§ PROMPT: Each line from the one containing "Task: Expand the PORTS section" through the end of the data below is to be output verbatim, with no lines added or left out.

§ Saved data entries:
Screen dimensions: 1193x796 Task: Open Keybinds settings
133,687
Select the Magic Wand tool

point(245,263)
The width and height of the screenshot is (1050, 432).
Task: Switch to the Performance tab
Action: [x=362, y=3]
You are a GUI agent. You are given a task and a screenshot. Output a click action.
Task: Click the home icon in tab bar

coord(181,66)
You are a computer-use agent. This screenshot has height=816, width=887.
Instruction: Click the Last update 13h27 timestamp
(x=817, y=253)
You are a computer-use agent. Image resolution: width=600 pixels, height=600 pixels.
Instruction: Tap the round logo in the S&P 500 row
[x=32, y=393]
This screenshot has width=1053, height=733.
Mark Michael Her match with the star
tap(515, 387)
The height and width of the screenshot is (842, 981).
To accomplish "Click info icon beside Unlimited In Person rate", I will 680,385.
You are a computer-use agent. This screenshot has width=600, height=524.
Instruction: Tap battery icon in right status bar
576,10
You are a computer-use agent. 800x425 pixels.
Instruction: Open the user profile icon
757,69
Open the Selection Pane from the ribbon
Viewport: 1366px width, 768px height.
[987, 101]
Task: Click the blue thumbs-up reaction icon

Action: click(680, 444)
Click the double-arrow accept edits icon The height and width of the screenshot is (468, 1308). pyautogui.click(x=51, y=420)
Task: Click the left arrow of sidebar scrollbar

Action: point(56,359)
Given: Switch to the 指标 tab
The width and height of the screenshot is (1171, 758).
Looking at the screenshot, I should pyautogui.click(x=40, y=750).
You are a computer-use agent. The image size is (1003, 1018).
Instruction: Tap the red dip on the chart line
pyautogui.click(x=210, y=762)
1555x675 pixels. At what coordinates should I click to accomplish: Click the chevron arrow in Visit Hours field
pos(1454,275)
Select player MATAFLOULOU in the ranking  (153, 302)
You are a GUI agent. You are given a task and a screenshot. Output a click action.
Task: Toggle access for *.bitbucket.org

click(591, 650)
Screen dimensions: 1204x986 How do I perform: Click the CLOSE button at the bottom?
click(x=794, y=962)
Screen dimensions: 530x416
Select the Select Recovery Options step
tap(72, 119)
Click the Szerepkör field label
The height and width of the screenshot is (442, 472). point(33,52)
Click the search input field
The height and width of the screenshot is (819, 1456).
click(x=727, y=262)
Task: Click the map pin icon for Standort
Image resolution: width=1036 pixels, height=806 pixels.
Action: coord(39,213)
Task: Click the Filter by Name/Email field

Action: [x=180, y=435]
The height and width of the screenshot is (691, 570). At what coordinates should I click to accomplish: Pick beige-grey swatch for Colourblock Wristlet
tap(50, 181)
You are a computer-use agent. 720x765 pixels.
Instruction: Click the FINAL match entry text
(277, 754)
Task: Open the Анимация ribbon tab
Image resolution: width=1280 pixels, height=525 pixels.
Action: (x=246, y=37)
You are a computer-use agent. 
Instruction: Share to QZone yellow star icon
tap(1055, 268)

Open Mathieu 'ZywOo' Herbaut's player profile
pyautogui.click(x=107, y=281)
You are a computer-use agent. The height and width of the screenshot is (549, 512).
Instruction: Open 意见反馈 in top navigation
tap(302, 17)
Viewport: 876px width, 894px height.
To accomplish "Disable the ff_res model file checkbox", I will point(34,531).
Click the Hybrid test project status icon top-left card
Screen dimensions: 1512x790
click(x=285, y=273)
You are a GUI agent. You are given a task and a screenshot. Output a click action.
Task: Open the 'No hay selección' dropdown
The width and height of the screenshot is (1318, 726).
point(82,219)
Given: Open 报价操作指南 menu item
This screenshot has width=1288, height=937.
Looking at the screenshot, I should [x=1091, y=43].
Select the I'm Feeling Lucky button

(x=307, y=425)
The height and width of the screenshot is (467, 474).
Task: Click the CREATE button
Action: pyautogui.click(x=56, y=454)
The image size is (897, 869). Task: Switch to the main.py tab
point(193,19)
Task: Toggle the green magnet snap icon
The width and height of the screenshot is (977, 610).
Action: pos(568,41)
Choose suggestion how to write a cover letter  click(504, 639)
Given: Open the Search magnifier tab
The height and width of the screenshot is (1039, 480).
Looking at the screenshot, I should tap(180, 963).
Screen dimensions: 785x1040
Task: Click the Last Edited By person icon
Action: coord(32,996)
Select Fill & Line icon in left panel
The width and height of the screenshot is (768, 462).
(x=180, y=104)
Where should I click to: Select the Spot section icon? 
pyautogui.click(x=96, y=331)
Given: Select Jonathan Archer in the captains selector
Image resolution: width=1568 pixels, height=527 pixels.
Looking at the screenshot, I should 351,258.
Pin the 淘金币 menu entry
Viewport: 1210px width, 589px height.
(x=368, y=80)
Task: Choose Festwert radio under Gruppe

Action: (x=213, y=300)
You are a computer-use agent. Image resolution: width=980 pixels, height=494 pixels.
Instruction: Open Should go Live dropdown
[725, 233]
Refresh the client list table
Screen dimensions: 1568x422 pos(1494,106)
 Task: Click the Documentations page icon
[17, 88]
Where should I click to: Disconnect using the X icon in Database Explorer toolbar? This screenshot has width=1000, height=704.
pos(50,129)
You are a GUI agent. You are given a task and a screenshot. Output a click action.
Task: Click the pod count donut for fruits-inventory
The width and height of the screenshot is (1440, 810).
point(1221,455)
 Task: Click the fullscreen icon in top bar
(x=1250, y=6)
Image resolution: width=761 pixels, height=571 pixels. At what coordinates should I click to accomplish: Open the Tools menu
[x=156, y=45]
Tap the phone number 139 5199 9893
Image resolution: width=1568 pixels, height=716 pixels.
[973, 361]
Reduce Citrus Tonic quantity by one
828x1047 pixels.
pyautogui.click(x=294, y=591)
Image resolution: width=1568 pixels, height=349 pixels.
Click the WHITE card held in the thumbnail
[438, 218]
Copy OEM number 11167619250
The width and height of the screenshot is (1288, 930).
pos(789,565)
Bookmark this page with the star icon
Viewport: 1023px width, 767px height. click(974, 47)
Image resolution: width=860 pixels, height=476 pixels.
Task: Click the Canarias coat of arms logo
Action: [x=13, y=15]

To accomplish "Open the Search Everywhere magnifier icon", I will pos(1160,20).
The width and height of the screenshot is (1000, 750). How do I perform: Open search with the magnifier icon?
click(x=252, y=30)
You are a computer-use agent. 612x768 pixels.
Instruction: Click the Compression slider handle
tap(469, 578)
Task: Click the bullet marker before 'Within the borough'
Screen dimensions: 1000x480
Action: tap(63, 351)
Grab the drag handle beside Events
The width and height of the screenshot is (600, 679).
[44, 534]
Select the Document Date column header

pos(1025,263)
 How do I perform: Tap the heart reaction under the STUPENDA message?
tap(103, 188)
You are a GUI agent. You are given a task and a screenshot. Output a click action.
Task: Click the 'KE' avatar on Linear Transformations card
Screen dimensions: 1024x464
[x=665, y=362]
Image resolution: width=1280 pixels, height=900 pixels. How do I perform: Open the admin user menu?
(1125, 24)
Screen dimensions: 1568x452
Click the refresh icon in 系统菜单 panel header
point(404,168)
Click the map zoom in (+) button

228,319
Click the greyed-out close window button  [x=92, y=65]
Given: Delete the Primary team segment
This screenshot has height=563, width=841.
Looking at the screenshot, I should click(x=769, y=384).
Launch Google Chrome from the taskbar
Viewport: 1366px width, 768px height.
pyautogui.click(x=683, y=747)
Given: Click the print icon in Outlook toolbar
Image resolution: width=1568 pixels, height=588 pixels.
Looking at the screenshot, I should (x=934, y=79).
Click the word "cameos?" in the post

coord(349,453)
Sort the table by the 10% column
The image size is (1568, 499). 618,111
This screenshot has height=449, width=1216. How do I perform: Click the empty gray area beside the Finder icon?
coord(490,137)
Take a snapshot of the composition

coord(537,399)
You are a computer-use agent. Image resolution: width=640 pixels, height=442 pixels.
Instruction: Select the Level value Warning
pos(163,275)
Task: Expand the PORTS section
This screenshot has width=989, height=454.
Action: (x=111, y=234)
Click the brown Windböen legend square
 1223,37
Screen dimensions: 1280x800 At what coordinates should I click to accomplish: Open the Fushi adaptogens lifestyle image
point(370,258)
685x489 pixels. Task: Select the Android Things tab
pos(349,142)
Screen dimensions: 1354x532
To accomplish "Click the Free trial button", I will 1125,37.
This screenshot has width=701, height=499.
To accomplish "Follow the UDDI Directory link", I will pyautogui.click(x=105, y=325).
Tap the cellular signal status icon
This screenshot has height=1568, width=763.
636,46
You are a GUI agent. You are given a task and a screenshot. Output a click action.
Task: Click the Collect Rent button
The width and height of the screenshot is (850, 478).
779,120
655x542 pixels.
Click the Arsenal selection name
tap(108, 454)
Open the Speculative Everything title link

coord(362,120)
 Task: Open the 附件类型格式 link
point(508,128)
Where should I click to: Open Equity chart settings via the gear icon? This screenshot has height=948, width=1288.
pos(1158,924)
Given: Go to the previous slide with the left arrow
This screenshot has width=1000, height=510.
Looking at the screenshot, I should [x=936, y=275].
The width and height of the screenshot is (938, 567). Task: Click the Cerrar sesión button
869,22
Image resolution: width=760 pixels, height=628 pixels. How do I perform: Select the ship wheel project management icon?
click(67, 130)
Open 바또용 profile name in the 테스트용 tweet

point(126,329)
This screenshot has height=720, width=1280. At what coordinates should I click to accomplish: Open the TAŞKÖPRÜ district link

§ SOLUTION FOR THIS TASK:
Task: Expand the PORTS section
This screenshot has width=989, height=454.
Action: (x=111, y=234)
Click the brown Windböen legend square
 1223,37
Screen dimensions: 1280x800 At what coordinates should I click to accomplish: Open the Fushi adaptogens lifestyle image
point(370,258)
685x489 pixels. Task: Select the Android Things tab
pos(349,142)
Screen dimensions: 1354x532
To accomplish "Click the Free trial button", I will 1125,37.
This screenshot has width=701, height=499.
To accomplish "Follow the UDDI Directory link", I will pyautogui.click(x=105, y=325).
Tap the cellular signal status icon
This screenshot has height=1568, width=763.
636,46
You are a GUI agent. You are given a task and a screenshot. Output a click action.
Task: Click the Collect Rent button
The width and height of the screenshot is (850, 478).
779,120
655x542 pixels.
Click the Arsenal selection name
tap(108, 454)
Open the Speculative Everything title link

coord(362,120)
 Task: Open the 附件类型格式 link
point(508,128)
Where should I click to: Open Equity chart settings via the gear icon? This screenshot has height=948, width=1288.
pos(1158,924)
Given: Go to the previous slide with the left arrow
This screenshot has width=1000, height=510.
Looking at the screenshot, I should [x=936, y=275].
The width and height of the screenshot is (938, 567). Task: Click the Cerrar sesión button
869,22
Image resolution: width=760 pixels, height=628 pixels. How do I perform: Select the ship wheel project management icon?
click(67, 130)
Open 바또용 profile name in the 테스트용 tweet

point(126,329)
This screenshot has height=720, width=1280. At what coordinates should I click to accomplish: Open the TAŞKÖPRÜ district link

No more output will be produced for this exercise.